The court emphasized the differences between Humatrope and pituitary-derived human growth hormone (hGH) as a significant factor in its reasoning. Humatrope, a synthetic product, did not carry the risk of contamination with the Creutzfeldt-Jakob prion, which was a concern with pituitary-derived hGH. This distinction was crucial because it meant that Humatrope could provide a needed treatment option without the associated risks of the previously used pituitary-derived products. The court found that this difference justified the FDA's decision to grant Humatrope orphan drug status, as it filled a critical gap in treatment availability for children with growth hormone deficiencies. By focusing on the unique safety profile of Humatrope, the court upheld the FDA's discretion in designating it as an orphan drug.

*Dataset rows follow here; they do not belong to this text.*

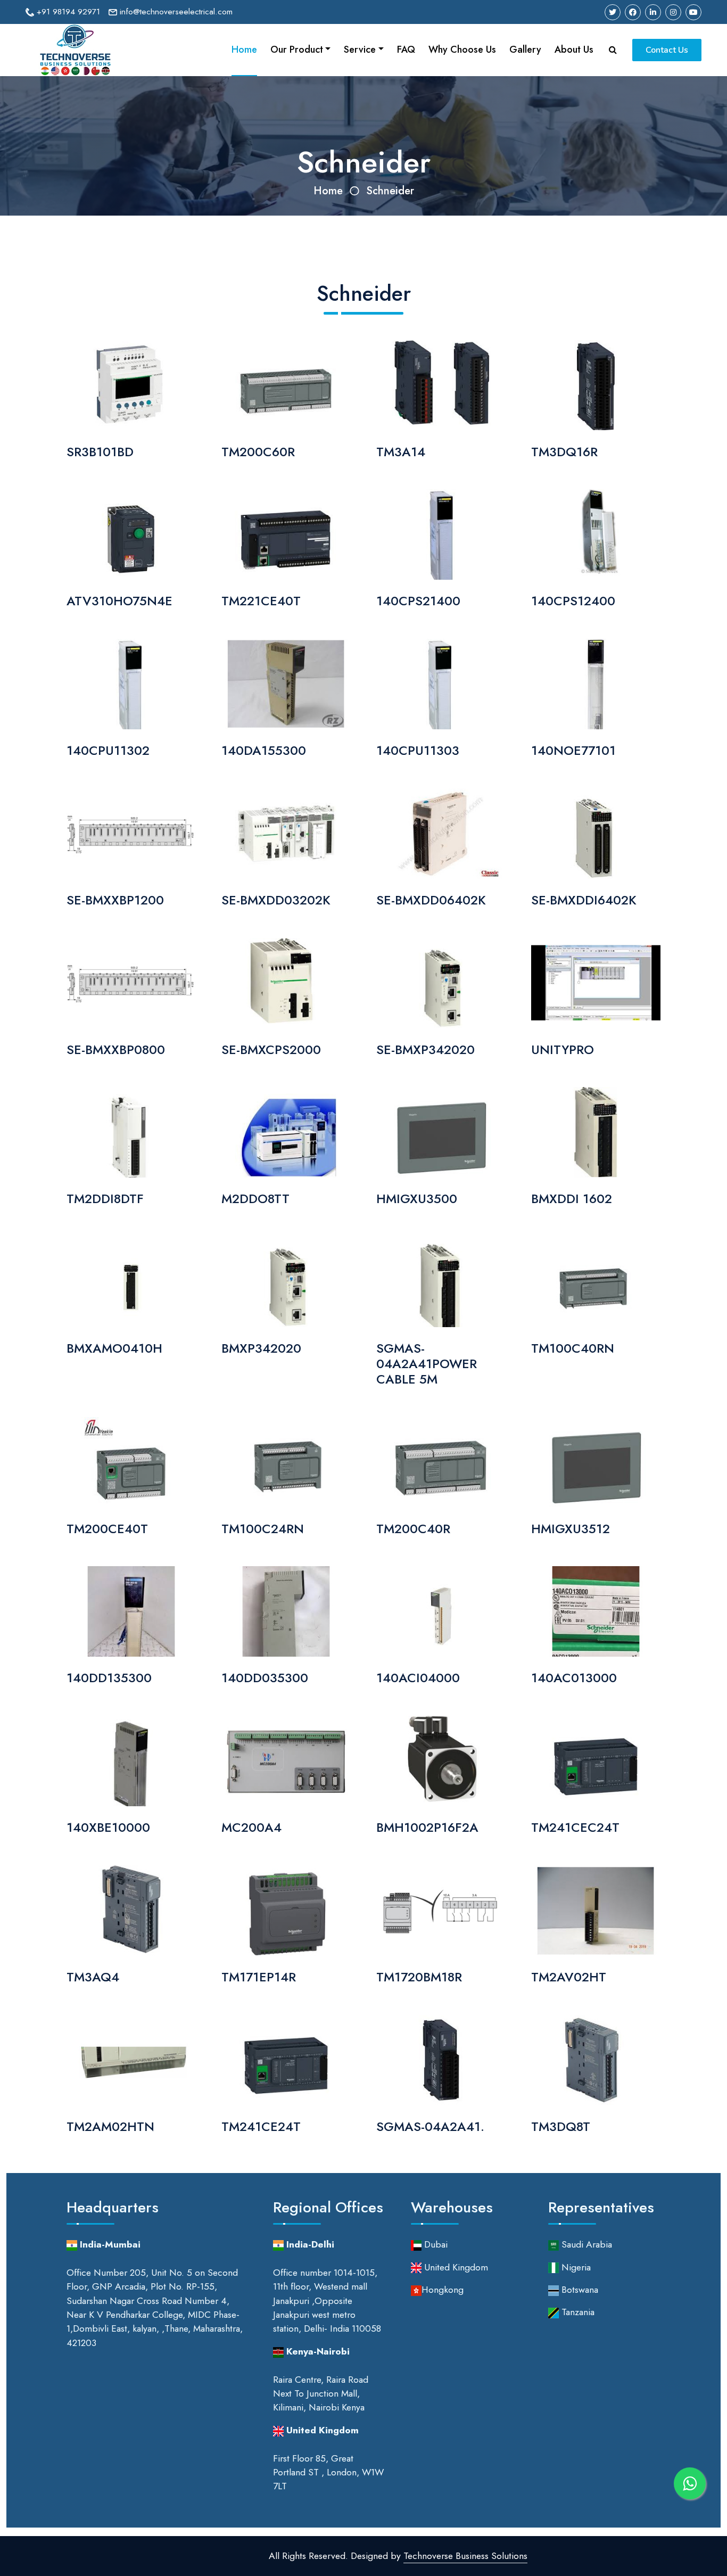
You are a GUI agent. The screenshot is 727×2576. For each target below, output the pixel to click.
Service (360, 49)
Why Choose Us (462, 49)
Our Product (296, 49)
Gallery (525, 49)
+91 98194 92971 (67, 12)
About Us (574, 49)
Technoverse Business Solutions (465, 2556)
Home (244, 49)
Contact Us (667, 50)
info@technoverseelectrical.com (175, 12)
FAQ (406, 49)
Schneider (390, 191)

Legislative Intent and Policy Considerations

The court considered the broad policy objectives of the Orphan Drug Act, which aimed to promote the development of drugs for rare diseases. In doing so, the court recognized that Congress intended to create an economic environment that would encourage pharmaceutical companies to invest in developing these drugs, even if the market size was limited. The court rejected arguments that the orphan drug designation should be voided because Eli Lilly's product was profitable or because Lilly had not relied on the Act's incentives when developing Humatrope. The court highlighted that the Act does not require a showing of financial infeasibility for a drug to receive orphan designation. This approach aligned with the legislative history, which suggested that the Act was designed to remove barriers to drug development and ensure that treatments reach patients in need.

FDA's Discretion and Regulatory Interpretation

The court acknowledged the FDA's discretion in implementing the Orphan Drug Act and its policies. The FDA had not defined "drug" for the purposes of orphan drug designation, leaving such determinations to be made on a case-by-case basis. The court deferred to the FDA's interpretation of its policy regarding orphan drug eligibility, which allowed for the designation of Humatrope despite the existence of previously approved NDAs for pituitary-derived hGH. The court noted that the FDA's policy aimed to address situations where a new drug could fill a treatment gap, even if similar drugs had been approved in the past. This deference to the FDA's expertise was consistent with the principle that courts should not second-guess an agency's interpretation of its own regulations unless clearly erroneous.

Narrow Holding and Case-Specific Determination

The court's decision was narrowly tailored to the specific facts of the case, focusing on the unique circumstances surrounding the development and approval of Humatrope. The court clarified that its holding was not intended to establish a universal rule for determining whether two drugs are "different" under the Orphan Drug Act. Instead, it emphasized that such determinations should be based on the specific context and scientific differences between the drugs in question. The court left open the possibility of future cases requiring similar assessments, indicating that the FDA would need to provide clearer guidance on this issue. By confining its decision to the particularities of the case, the court ensured that its reasoning aligned with both the statutory framework and the policy goals of the Orphan Drug Act.